Così come sono apparsi, Zeus e Syncorea si dileguano nel nulla per lasciare le giovani ragazze di nuovo sole, ma più consapevoli del loro destino. Vicino a loro c’è il grande libro degli dei aperto all’ultima pagina, dove magicamente Zeus non è più potente e solo, ma è rappresentato con suo padre Crono e si abbracciano avvolti da tutt’altro tipo di potere: quello dell’amore.

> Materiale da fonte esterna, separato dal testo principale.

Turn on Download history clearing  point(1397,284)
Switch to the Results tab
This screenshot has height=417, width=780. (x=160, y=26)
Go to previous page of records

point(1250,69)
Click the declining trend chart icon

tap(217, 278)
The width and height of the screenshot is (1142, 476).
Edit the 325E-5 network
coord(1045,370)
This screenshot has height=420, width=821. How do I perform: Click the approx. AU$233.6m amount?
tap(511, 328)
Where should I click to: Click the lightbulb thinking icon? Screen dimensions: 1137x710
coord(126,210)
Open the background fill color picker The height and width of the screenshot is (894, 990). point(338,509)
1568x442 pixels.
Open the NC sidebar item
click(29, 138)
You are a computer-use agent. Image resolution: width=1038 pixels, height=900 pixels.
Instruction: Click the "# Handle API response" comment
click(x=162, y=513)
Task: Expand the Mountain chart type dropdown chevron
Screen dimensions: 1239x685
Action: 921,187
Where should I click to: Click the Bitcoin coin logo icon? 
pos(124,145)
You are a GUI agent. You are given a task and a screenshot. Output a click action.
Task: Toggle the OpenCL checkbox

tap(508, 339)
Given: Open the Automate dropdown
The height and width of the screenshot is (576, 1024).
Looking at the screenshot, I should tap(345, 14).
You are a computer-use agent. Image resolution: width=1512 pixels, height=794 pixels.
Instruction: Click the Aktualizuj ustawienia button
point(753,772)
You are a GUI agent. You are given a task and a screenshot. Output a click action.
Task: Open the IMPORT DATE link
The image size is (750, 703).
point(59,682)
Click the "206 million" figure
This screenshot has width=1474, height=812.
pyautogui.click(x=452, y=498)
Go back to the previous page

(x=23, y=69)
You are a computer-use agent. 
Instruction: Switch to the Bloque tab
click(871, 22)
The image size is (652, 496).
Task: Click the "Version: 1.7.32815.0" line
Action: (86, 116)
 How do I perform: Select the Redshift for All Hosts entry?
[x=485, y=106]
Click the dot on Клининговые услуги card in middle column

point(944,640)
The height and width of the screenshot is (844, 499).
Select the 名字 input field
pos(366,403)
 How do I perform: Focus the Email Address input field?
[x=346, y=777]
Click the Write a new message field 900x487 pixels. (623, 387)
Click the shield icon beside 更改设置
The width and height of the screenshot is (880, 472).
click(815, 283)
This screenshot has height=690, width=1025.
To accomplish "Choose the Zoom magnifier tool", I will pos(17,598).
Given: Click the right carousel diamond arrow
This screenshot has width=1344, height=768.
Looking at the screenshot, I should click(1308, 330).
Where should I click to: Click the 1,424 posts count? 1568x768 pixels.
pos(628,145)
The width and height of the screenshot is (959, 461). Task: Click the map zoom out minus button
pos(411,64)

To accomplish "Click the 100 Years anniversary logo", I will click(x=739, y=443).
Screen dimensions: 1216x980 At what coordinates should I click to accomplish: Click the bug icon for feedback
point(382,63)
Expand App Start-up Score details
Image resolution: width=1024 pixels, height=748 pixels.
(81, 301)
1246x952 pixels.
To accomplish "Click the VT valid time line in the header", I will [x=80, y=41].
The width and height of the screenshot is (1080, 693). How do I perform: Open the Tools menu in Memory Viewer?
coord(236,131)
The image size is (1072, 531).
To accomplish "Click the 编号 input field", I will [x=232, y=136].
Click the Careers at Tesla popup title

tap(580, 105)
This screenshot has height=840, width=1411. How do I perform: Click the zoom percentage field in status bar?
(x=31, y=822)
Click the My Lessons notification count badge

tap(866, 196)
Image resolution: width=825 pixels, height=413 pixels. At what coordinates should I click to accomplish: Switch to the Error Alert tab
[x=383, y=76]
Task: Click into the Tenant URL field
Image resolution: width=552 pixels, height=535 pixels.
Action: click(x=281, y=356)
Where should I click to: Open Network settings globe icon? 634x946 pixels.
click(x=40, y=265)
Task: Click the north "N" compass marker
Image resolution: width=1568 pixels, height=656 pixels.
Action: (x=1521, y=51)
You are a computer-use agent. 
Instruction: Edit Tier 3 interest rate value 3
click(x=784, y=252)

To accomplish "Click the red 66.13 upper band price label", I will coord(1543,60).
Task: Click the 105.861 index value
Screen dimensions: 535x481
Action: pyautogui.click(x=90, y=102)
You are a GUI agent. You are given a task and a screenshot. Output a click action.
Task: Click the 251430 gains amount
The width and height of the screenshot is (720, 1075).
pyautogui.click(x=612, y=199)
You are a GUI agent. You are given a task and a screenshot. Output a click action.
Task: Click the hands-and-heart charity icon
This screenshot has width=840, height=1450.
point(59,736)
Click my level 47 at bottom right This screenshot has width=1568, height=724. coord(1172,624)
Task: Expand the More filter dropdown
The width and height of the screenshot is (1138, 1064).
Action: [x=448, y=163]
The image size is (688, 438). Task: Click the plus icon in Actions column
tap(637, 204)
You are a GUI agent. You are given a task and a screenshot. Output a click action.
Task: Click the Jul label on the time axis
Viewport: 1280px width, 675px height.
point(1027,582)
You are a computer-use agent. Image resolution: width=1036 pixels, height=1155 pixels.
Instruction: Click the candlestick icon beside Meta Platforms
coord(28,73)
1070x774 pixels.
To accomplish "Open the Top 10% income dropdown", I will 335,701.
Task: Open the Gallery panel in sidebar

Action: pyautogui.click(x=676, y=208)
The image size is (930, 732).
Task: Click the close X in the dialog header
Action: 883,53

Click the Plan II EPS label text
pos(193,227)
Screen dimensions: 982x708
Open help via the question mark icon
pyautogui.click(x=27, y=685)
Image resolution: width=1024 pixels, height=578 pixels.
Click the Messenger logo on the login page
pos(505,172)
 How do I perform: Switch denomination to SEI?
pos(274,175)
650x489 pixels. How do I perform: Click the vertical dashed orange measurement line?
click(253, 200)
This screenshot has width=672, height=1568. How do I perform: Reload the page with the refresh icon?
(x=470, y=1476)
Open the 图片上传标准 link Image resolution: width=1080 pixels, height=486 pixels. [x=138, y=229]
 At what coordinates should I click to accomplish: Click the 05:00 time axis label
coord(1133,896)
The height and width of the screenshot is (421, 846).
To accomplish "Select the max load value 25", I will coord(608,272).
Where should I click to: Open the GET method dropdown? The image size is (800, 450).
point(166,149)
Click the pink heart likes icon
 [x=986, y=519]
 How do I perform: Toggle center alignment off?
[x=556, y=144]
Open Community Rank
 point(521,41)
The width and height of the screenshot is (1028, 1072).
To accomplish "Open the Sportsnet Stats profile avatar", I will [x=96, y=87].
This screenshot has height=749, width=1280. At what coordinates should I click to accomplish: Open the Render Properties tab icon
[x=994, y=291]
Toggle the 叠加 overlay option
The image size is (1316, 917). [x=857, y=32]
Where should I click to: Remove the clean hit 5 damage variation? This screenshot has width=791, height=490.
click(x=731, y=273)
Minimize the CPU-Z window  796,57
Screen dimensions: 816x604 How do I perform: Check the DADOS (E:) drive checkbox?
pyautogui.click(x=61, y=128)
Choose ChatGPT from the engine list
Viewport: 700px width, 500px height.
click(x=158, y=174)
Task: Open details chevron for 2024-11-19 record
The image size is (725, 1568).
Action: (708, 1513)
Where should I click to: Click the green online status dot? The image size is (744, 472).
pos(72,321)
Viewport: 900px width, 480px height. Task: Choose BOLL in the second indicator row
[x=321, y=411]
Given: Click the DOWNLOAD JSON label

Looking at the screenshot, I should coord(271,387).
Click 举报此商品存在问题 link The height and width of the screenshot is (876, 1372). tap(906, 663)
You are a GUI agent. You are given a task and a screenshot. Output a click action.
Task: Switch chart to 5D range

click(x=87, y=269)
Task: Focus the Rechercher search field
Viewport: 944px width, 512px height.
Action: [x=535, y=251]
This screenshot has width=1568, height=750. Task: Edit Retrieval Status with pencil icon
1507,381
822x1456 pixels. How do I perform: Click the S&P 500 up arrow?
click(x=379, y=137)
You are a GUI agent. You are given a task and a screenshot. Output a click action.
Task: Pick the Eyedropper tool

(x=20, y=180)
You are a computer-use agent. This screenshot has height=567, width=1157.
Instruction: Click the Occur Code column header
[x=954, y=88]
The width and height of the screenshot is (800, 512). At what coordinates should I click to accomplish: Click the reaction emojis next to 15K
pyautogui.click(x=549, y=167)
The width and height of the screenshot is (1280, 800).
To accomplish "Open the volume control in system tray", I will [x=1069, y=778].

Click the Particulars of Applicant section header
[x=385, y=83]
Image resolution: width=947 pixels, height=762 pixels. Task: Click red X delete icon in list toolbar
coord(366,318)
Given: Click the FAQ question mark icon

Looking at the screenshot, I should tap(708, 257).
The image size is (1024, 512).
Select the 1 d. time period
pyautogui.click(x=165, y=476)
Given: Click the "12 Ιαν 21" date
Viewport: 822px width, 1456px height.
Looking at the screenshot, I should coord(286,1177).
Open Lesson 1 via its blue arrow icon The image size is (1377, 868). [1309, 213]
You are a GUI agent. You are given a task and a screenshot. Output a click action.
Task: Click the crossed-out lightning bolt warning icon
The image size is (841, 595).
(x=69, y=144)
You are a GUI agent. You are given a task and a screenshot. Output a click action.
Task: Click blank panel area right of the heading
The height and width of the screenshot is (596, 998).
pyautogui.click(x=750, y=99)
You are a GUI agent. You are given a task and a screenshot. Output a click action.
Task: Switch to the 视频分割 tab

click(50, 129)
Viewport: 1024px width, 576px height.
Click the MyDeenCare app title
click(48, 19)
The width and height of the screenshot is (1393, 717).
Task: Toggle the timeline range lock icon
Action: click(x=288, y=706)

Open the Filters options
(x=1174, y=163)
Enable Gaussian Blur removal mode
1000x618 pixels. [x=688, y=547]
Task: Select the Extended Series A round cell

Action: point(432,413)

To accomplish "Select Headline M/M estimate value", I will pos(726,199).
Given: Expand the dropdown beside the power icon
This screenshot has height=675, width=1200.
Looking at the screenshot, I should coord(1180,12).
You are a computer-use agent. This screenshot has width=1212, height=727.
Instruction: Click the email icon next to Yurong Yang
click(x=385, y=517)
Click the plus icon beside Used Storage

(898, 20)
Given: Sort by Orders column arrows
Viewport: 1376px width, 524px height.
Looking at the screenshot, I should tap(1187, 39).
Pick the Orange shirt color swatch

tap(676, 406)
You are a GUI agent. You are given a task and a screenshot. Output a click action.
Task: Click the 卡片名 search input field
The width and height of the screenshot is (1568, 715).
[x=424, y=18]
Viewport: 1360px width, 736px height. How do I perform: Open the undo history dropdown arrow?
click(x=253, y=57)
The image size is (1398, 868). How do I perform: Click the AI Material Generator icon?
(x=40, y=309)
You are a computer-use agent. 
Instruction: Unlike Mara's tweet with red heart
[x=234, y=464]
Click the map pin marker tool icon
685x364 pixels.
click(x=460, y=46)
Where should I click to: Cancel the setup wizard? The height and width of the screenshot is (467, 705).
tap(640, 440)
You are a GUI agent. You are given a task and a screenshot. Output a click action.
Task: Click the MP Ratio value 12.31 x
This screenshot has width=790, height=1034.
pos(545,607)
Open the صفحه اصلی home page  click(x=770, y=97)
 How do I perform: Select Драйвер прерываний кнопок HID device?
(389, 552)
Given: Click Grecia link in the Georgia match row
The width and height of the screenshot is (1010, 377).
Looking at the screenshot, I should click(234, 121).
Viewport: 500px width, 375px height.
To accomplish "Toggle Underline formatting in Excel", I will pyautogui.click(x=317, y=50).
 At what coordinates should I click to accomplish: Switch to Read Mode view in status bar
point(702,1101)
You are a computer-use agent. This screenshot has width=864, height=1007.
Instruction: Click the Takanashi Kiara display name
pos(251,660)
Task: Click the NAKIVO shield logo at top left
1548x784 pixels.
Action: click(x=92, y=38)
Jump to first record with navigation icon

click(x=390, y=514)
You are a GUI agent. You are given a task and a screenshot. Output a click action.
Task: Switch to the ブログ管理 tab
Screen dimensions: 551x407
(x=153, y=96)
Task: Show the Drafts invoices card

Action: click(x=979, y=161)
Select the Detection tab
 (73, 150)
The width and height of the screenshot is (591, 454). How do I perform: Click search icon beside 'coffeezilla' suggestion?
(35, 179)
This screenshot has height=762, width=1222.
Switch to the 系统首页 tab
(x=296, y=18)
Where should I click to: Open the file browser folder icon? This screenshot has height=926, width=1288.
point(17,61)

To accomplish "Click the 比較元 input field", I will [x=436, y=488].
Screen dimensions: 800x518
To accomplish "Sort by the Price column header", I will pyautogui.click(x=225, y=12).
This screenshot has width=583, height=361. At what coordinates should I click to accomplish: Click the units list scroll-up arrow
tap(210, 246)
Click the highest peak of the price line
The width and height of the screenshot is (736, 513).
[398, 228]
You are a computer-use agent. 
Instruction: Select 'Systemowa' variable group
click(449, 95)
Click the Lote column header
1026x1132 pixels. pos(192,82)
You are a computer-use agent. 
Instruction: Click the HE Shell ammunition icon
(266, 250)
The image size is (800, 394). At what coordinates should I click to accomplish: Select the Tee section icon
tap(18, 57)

Sullo sfondo ci sono Rea e Syncorea che sorridono felici.
Maia sospira:
  • Che peccato che nessuno saprà mai che quella donna così bella e buona è una dea e non una qualunque, bensì la Dea del perdono!
  • Hai proprio ragione, varrebbe la pena che ogni nostro compagno conoscesse questa storia… forse potremmo parlarne con maestra Mariella, lei ha sempre una soluzione per tutto!

 
Ma… chissà… forse un giorno qualcuno racconterà questa storia… mai dire mai… soprattutto con gli DEI DELL’OLIMPO!

 
 
 

FINE…
 
Dalla fantasia di mamma Tatiana e Maia!